Start of Records for the exercise

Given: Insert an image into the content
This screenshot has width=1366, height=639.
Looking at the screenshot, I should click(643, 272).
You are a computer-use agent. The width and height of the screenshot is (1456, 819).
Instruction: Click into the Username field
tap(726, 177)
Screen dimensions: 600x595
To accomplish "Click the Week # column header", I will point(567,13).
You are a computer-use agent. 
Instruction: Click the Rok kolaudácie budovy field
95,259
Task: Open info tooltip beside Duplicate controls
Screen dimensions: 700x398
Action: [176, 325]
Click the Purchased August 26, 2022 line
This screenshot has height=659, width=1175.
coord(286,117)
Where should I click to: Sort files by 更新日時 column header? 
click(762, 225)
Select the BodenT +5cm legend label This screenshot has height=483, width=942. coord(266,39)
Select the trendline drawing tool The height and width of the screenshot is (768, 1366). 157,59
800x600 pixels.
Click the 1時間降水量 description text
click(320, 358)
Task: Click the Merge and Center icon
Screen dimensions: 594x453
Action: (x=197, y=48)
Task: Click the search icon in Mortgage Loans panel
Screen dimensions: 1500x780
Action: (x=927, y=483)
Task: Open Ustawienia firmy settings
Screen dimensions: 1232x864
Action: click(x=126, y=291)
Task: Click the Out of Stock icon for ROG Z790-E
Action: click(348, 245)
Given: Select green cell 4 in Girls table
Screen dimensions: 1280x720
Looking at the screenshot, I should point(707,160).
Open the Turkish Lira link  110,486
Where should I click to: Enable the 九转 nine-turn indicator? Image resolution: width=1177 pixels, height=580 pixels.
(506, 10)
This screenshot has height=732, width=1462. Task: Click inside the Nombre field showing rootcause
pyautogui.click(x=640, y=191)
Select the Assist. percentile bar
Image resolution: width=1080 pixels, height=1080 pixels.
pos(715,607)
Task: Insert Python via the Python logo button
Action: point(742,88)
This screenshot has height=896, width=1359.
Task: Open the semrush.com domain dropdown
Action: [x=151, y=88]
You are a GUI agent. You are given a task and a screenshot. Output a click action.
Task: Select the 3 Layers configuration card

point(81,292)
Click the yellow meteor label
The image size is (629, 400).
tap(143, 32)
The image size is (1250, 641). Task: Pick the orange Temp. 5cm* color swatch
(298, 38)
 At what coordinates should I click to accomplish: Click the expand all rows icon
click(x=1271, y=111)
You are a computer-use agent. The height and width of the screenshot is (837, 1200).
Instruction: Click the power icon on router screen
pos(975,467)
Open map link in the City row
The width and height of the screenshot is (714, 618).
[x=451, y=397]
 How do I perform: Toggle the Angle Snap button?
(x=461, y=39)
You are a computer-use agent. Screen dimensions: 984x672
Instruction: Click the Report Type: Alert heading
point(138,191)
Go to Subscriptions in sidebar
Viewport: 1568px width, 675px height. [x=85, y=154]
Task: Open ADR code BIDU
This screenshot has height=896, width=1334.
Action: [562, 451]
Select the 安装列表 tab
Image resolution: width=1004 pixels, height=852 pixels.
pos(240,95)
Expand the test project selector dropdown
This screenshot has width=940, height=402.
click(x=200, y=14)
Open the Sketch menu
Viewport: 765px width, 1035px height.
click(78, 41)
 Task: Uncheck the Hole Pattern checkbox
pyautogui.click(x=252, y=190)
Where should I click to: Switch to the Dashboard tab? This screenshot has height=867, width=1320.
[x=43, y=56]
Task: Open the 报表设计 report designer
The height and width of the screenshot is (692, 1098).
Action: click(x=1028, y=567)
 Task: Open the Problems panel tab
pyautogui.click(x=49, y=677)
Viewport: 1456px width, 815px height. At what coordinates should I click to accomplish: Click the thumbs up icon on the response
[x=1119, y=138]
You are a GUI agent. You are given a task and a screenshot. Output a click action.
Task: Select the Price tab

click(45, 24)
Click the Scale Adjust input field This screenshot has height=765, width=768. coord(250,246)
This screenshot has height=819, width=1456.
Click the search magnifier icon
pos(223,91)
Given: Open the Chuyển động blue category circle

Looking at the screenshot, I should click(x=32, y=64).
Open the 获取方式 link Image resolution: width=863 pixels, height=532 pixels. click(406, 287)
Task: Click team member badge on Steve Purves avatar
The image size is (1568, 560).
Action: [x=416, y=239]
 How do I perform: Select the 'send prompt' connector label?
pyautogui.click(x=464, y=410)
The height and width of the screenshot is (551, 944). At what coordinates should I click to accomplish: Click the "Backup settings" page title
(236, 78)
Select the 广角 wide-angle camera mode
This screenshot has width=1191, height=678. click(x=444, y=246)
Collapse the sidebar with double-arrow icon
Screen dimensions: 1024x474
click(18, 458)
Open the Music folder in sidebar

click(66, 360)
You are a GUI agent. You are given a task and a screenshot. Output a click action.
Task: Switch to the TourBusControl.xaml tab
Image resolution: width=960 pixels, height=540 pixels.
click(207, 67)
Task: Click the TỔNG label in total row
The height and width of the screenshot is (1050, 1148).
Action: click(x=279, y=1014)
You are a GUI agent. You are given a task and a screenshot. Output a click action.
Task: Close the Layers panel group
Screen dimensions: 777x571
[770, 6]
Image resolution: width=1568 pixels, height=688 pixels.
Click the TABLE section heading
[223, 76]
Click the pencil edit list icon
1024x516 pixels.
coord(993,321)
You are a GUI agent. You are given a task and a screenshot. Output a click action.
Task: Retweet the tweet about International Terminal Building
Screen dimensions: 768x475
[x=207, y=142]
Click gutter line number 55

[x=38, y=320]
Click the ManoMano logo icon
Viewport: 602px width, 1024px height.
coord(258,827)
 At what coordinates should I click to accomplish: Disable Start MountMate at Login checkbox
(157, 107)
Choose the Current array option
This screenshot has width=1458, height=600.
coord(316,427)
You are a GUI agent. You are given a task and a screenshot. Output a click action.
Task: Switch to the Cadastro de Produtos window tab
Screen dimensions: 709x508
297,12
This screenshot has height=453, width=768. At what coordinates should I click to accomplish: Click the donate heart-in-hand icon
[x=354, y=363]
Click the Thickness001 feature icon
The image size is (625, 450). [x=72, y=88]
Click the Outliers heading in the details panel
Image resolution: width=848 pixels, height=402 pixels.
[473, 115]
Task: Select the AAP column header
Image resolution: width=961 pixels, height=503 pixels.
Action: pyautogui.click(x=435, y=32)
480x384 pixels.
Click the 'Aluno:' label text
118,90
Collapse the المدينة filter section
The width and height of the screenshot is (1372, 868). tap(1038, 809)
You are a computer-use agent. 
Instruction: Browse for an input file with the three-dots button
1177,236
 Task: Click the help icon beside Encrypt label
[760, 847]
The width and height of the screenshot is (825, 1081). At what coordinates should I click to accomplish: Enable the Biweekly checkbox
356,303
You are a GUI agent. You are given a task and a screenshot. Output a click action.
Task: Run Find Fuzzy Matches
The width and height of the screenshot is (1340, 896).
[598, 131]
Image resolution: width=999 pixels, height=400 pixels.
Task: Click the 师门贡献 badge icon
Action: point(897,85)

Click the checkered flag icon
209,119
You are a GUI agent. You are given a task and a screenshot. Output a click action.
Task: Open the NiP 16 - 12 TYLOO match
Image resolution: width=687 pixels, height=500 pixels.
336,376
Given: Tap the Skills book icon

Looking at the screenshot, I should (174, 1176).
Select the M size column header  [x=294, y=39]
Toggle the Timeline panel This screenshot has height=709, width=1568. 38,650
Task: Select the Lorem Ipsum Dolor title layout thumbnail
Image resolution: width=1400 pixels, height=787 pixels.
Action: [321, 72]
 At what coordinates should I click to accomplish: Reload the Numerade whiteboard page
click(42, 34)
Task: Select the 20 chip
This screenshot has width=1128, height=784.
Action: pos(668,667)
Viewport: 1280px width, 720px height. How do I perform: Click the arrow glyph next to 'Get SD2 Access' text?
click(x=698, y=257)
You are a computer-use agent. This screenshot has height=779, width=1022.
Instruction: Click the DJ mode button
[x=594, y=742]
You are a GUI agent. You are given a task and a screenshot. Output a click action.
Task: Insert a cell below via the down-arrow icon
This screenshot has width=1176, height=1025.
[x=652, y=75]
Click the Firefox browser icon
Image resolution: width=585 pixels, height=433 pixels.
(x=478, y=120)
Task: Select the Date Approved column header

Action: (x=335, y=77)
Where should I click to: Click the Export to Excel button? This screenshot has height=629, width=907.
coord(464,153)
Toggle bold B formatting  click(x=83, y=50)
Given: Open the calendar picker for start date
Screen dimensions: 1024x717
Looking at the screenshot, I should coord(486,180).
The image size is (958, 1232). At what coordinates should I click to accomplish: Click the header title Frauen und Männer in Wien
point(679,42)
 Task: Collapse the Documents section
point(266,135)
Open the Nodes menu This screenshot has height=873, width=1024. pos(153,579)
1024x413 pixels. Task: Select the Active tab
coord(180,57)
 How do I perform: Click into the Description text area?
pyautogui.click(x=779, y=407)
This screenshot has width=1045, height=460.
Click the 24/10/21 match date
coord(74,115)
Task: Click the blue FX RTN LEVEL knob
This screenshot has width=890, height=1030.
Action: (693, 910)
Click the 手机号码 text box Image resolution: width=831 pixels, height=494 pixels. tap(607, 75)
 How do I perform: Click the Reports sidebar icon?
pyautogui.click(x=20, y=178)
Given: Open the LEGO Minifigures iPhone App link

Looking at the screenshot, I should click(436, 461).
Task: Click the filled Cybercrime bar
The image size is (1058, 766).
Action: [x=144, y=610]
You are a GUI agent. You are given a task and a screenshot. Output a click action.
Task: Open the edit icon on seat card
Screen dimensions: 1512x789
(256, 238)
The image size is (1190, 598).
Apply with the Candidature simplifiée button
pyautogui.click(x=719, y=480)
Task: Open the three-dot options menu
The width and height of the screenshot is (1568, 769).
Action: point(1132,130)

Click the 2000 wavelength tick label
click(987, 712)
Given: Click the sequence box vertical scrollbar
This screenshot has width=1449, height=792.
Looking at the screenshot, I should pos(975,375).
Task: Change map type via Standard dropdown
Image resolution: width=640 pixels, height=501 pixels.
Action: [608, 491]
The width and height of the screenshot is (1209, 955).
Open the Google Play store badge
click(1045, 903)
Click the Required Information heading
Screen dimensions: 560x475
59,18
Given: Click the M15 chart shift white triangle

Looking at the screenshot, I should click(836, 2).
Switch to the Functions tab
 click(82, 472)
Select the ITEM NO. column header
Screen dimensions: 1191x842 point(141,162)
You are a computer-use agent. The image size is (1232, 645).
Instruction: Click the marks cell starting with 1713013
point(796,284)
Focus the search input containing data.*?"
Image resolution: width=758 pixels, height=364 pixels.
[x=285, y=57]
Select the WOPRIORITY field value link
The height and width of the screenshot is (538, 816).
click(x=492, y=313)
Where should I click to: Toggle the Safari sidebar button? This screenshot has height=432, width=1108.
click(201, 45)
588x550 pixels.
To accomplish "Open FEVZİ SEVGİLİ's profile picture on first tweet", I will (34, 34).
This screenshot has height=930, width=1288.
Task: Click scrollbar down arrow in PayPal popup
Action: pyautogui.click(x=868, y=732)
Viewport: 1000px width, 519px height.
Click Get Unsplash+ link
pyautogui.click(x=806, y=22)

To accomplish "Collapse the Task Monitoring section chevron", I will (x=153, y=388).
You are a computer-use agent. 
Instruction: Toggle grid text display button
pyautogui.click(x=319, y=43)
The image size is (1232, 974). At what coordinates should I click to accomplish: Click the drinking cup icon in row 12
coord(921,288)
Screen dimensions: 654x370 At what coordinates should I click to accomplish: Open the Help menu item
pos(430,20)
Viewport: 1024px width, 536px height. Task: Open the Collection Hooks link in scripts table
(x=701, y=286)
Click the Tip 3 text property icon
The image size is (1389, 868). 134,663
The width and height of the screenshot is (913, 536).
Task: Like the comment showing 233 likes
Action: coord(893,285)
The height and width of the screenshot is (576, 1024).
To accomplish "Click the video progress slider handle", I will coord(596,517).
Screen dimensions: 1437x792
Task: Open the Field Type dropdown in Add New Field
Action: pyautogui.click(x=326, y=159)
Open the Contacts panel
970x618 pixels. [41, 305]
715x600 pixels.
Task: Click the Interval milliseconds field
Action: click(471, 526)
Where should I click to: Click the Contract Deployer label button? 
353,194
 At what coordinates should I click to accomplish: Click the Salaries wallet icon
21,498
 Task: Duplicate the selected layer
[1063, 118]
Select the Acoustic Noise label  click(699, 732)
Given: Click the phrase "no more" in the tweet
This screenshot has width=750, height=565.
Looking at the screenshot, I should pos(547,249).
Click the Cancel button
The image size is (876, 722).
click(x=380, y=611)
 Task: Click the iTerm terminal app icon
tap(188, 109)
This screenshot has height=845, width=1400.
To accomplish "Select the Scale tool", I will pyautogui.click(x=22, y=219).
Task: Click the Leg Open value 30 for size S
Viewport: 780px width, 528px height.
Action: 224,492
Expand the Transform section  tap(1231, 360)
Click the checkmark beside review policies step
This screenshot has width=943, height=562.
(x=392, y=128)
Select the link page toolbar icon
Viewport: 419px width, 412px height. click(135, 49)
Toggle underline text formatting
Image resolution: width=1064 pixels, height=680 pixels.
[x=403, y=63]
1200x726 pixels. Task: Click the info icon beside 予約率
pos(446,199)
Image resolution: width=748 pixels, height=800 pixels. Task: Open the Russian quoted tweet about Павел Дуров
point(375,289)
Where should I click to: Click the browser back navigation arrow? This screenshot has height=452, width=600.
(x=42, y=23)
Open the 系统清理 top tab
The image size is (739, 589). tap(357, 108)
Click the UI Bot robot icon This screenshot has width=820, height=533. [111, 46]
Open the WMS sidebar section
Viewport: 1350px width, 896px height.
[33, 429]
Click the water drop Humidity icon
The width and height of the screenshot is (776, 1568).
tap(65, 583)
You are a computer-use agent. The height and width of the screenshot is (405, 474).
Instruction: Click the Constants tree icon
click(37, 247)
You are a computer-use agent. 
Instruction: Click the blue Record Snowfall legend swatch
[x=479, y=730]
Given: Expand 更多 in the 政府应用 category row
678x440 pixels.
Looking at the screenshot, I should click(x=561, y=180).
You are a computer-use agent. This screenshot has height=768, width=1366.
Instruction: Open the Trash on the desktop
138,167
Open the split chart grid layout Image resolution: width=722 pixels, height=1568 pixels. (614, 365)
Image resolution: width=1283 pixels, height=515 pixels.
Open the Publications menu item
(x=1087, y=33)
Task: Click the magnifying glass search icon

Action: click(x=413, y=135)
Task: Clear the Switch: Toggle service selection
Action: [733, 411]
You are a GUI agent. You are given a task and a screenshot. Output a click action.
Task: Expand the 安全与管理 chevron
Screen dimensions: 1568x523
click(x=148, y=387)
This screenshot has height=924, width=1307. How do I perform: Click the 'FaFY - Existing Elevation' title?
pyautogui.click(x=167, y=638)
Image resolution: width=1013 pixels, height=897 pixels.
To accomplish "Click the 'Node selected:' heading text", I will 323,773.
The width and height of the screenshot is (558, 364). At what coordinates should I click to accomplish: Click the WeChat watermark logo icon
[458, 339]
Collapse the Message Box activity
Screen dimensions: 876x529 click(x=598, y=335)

End of Records for the exercise

Scan the records above for the lines holding "This screenshot has height=659, width=1175." and "is (837, 1200).". Transcribe those two and every line between them word for word, and no others.

[Task output]
This screenshot has height=659, width=1175.
coord(286,117)
Where should I click to: Sort files by 更新日時 column header? 
click(762, 225)
Select the BodenT +5cm legend label This screenshot has height=483, width=942. coord(266,39)
Select the trendline drawing tool The height and width of the screenshot is (768, 1366). 157,59
800x600 pixels.
Click the 1時間降水量 description text
click(320, 358)
Task: Click the Merge and Center icon
Screen dimensions: 594x453
Action: (x=197, y=48)
Task: Click the search icon in Mortgage Loans panel
Screen dimensions: 1500x780
Action: (x=927, y=483)
Task: Open Ustawienia firmy settings
Screen dimensions: 1232x864
Action: click(x=126, y=291)
Task: Click the Out of Stock icon for ROG Z790-E
Action: click(348, 245)
Given: Select green cell 4 in Girls table
Screen dimensions: 1280x720
Looking at the screenshot, I should point(707,160).
Open the Turkish Lira link  110,486
Where should I click to: Enable the 九转 nine-turn indicator? Image resolution: width=1177 pixels, height=580 pixels.
(506, 10)
This screenshot has height=732, width=1462. Task: Click inside the Nombre field showing rootcause
pyautogui.click(x=640, y=191)
Select the Assist. percentile bar
Image resolution: width=1080 pixels, height=1080 pixels.
pos(715,607)
Task: Insert Python via the Python logo button
Action: point(742,88)
This screenshot has height=896, width=1359.
Task: Open the semrush.com domain dropdown
Action: [x=151, y=88]
You are a GUI agent. You are given a task and a screenshot. Output a click action.
Task: Select the 3 Layers configuration card

point(81,292)
Click the yellow meteor label
The image size is (629, 400).
tap(143, 32)
The image size is (1250, 641). Task: Pick the orange Temp. 5cm* color swatch
(298, 38)
 At what coordinates should I click to accomplish: Click the expand all rows icon
click(x=1271, y=111)
You are a computer-use agent. The height and width of the screenshot is (837, 1200).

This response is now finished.